GOAL OF THE EXERCISE
Render every line of the entries below as a JSON list of strings, one string per line, and leave out the blank lines.

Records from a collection
----
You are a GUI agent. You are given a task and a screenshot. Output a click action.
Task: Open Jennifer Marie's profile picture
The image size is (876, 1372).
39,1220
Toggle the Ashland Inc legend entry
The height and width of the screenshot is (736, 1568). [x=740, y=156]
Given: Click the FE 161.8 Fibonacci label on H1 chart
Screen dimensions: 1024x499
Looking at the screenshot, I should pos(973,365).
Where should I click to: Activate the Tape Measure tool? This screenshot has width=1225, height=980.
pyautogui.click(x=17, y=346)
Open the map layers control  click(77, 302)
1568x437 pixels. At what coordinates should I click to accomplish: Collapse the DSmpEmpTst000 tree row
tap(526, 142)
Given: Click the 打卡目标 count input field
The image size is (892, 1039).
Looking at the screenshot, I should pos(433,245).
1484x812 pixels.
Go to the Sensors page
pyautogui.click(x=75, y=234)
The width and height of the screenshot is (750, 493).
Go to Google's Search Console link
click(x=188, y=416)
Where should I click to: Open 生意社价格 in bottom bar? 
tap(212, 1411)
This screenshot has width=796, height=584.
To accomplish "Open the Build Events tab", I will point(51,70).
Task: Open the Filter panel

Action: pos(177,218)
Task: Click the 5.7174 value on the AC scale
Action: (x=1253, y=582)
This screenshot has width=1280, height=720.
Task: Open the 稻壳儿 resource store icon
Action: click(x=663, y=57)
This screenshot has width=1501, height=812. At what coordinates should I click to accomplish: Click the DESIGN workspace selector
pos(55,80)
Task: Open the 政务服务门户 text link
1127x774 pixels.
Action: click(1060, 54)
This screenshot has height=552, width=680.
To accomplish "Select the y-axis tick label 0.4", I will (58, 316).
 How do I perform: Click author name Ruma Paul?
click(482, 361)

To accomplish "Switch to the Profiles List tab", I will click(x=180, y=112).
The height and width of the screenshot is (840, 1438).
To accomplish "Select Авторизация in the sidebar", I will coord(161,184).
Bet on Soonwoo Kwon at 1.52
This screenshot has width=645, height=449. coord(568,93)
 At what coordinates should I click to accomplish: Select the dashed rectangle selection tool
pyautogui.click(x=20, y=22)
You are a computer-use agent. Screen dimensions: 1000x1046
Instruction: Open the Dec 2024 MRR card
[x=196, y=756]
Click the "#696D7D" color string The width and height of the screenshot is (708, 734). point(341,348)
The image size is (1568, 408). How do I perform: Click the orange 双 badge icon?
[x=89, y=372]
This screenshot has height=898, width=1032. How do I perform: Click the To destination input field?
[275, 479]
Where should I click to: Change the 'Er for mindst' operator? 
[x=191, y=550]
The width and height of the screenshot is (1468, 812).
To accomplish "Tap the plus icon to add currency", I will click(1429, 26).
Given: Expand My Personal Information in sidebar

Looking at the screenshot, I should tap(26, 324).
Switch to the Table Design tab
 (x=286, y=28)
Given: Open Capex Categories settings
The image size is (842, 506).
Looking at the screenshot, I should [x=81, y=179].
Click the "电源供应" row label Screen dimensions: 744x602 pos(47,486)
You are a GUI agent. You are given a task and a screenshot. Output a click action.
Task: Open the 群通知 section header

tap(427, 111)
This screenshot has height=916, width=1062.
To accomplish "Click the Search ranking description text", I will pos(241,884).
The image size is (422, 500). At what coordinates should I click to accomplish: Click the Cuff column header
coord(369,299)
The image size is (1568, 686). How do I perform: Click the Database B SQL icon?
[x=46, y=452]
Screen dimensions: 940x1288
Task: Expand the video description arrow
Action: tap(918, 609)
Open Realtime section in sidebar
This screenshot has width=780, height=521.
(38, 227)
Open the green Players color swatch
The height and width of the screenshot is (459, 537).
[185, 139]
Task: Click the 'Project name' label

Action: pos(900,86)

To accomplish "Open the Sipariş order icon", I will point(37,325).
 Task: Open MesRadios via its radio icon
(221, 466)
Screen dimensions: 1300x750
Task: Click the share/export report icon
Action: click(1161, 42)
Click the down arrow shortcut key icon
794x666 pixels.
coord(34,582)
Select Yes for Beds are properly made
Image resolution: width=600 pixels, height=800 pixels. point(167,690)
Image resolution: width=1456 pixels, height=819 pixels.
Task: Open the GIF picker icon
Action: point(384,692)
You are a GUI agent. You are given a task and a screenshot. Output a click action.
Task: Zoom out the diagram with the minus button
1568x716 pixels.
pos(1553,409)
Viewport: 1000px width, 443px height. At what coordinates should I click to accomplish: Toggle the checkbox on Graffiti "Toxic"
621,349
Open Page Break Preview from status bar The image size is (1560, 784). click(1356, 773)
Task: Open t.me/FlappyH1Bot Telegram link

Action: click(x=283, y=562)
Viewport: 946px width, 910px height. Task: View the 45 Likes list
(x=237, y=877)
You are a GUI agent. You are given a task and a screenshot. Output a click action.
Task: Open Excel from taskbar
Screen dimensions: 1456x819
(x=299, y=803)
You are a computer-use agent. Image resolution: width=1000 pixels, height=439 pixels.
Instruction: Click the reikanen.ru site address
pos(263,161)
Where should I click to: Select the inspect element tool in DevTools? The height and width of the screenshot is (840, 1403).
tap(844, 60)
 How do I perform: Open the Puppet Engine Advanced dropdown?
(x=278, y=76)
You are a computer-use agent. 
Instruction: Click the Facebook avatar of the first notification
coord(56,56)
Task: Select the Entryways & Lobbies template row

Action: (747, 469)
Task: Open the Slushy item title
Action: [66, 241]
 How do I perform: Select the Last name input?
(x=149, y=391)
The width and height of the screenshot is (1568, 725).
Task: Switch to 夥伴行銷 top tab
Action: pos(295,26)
----
WRITTEN ANSWER
[
  "You are a GUI agent. You are given a task and a screenshot. Output a click action.",
  "Task: Open Jennifer Marie's profile picture",
  "The image size is (876, 1372).",
  "39,1220",
  "Toggle the Ashland Inc legend entry",
  "The height and width of the screenshot is (736, 1568). [x=740, y=156]",
  "Given: Click the FE 161.8 Fibonacci label on H1 chart",
  "Screen dimensions: 1024x499",
  "Looking at the screenshot, I should pos(973,365).",
  "Where should I click to: Activate the Tape Measure tool? This screenshot has width=1225, height=980.",
  "pyautogui.click(x=17, y=346)",
  "Open the map layers control  click(77, 302)",
  "1568x437 pixels. At what coordinates should I click to accomplish: Collapse the DSmpEmpTst000 tree row",
  "tap(526, 142)",
  "Given: Click the 打卡目标 count input field",
  "The image size is (892, 1039).",
  "Looking at the screenshot, I should pos(433,245).",
  "1484x812 pixels.",
  "Go to the Sensors page",
  "pyautogui.click(x=75, y=234)",
  "The width and height of the screenshot is (750, 493).",
  "Go to Google's Search Console link",
  "click(x=188, y=416)",
  "Where should I click to: Open 生意社价格 in bottom bar? ",
  "tap(212, 1411)",
  "This screenshot has width=796, height=584.",
  "To accomplish \"Open the Build Events tab\", I will point(51,70).",
  "Task: Open the Filter panel",
  "Action: pos(177,218)",
  "Task: Click the 5.7174 value on the AC scale",
  "Action: (x=1253, y=582)",
  "This screenshot has width=1280, height=720.",
  "Task: Open the 稻壳儿 resource store icon",
  "Action: click(x=663, y=57)",
  "This screenshot has width=1501, height=812. At what coordinates should I click to accomplish: Click the DESIGN workspace selector",
  "pos(55,80)",
  "Task: Open the 政务服务门户 text link",
  "1127x774 pixels.",
  "Action: click(1060, 54)",
  "This screenshot has height=552, width=680.",
  "To accomplish \"Select the y-axis tick label 0.4\", I will (58, 316).",
  " How do I perform: Click author name Ruma Paul?",
  "click(482, 361)",
  "To accomplish \"Switch to the Profiles List tab\", I will click(x=180, y=112).",
  "The height and width of the screenshot is (840, 1438).",
  "To accomplish \"Select Авторизация in the sidebar\", I will coord(161,184).",
  "Bet on Soonwoo Kwon at 1.52",
  "This screenshot has width=645, height=449. coord(568,93)",
  " At what coordinates should I click to accomplish: Select the dashed rectangle selection tool",
  "pyautogui.click(x=20, y=22)",
  "You are a computer-use agent. Screen dimensions: 1000x1046",
  "Instruction: Open the Dec 2024 MRR card",
  "[x=196, y=756]",
  "Click the \"#696D7D\" color string The width and height of the screenshot is (708, 734). point(341,348)",
  "The image size is (1568, 408). How do I perform: Click the orange 双 badge icon?",
  "[x=89, y=372]",
  "This screenshot has height=898, width=1032. How do I perform: Click the To destination input field?",
  "[275, 479]",
  "Where should I click to: Change the 'Er for mindst' operator? ",
  "[x=191, y=550]",
  "The width and height of the screenshot is (1468, 812).",
  "To accomplish \"Tap the plus icon to add currency\", I will click(1429, 26).",
  "Given: Expand My Personal Information in sidebar",
  "Looking at the screenshot, I should tap(26, 324).",
  "Switch to the Table Design tab",
  " (x=286, y=28)",
  "Given: Open Capex Categories settings",
  "The image size is (842, 506).",
  "Looking at the screenshot, I should [x=81, y=179].",
  "Click the \"电源供应\" row label Screen dimensions: 744x602 pos(47,486)",
  "You are a GUI agent. You are given a task and a screenshot. Output a click action.",
  "Task: Open the 群通知 section header",
  "tap(427, 111)",
  "This screenshot has height=916, width=1062.",
  "To accomplish \"Click the Search ranking description text\", I will pos(241,884).",
  "The image size is (422, 500). At what coordinates should I click to accomplish: Click the Cuff column header",
  "coord(369,299)",
  "The image size is (1568, 686). How do I perform: Click the Database B SQL icon?",
  "[x=46, y=452]",
  "Screen dimensions: 940x1288",
  "Task: Expand the video description arrow",
  "Action: tap(918, 609)",
  "Open Realtime section in sidebar",
  "This screenshot has width=780, height=521.",
  "(38, 227)",
  "Open the green Players color swatch",
  "The height and width of the screenshot is (459, 537).",
  "[185, 139]",
  "Task: Click the 'Project name' label",
  "Action: pos(900,86)",
  "To accomplish \"Open the Sipariş order icon\", I will point(37,325).",
  " Task: Open MesRadios via its radio icon",
  "(221, 466)",
  "Screen dimensions: 1300x750",
  "Task: Click the share/export report icon",
  "Action: click(1161, 42)",
  "Click the down arrow shortcut key icon",
  "794x666 pixels.",
  "coord(34,582)",
  "Select Yes for Beds are properly made",
  "Image resolution: width=600 pixels, height=800 pixels. point(167,690)",
  "Image resolution: width=1456 pixels, height=819 pixels.",
  "Task: Open the GIF picker icon",
  "Action: point(384,692)",
  "You are a GUI agent. You are given a task and a screenshot. Output a click action.",
  "Task: Zoom out the diagram with the minus button",
  "1568x716 pixels.",
  "pos(1553,409)",
  "Viewport: 1000px width, 443px height. At what coordinates should I click to accomplish: Toggle the checkbox on Graffiti \"Toxic\"",
  "621,349",
  "Open Page Break Preview from status bar The image size is (1560, 784). click(1356, 773)",
  "Task: Open t.me/FlappyH1Bot Telegram link",
  "Action: click(x=283, y=562)",
  "Viewport: 946px width, 910px height. Task: View the 45 Likes list",
  "(x=237, y=877)",
  "You are a GUI agent. You are given a task and a screenshot. Output a click action.",
  "Task: Open Excel from taskbar",
  "Screen dimensions: 1456x819",
  "(x=299, y=803)",
  "You are a computer-use agent. Image resolution: width=1000 pixels, height=439 pixels.",
  "Instruction: Click the reikanen.ru site address",
  "pos(263,161)",
  "Where should I click to: Select the inspect element tool in DevTools? The height and width of the screenshot is (840, 1403).",
  "tap(844, 60)",
  " How do I perform: Open the Puppet Engine Advanced dropdown?",
  "(x=278, y=76)",
  "You are a computer-use agent. ",
  "Instruction: Click the Facebook avatar of the first notification",
  "coord(56,56)",
  "Task: Select the Entryways & Lobbies template row",
  "Action: (747, 469)",
  "Task: Open the Slushy item title",
  "Action: [66, 241]",
  " How do I perform: Select the Last name input?",
  "(x=149, y=391)",
  "The width and height of the screenshot is (1568, 725).",
  "Task: Switch to 夥伴行銷 top tab",
  "Action: pos(295,26)"
]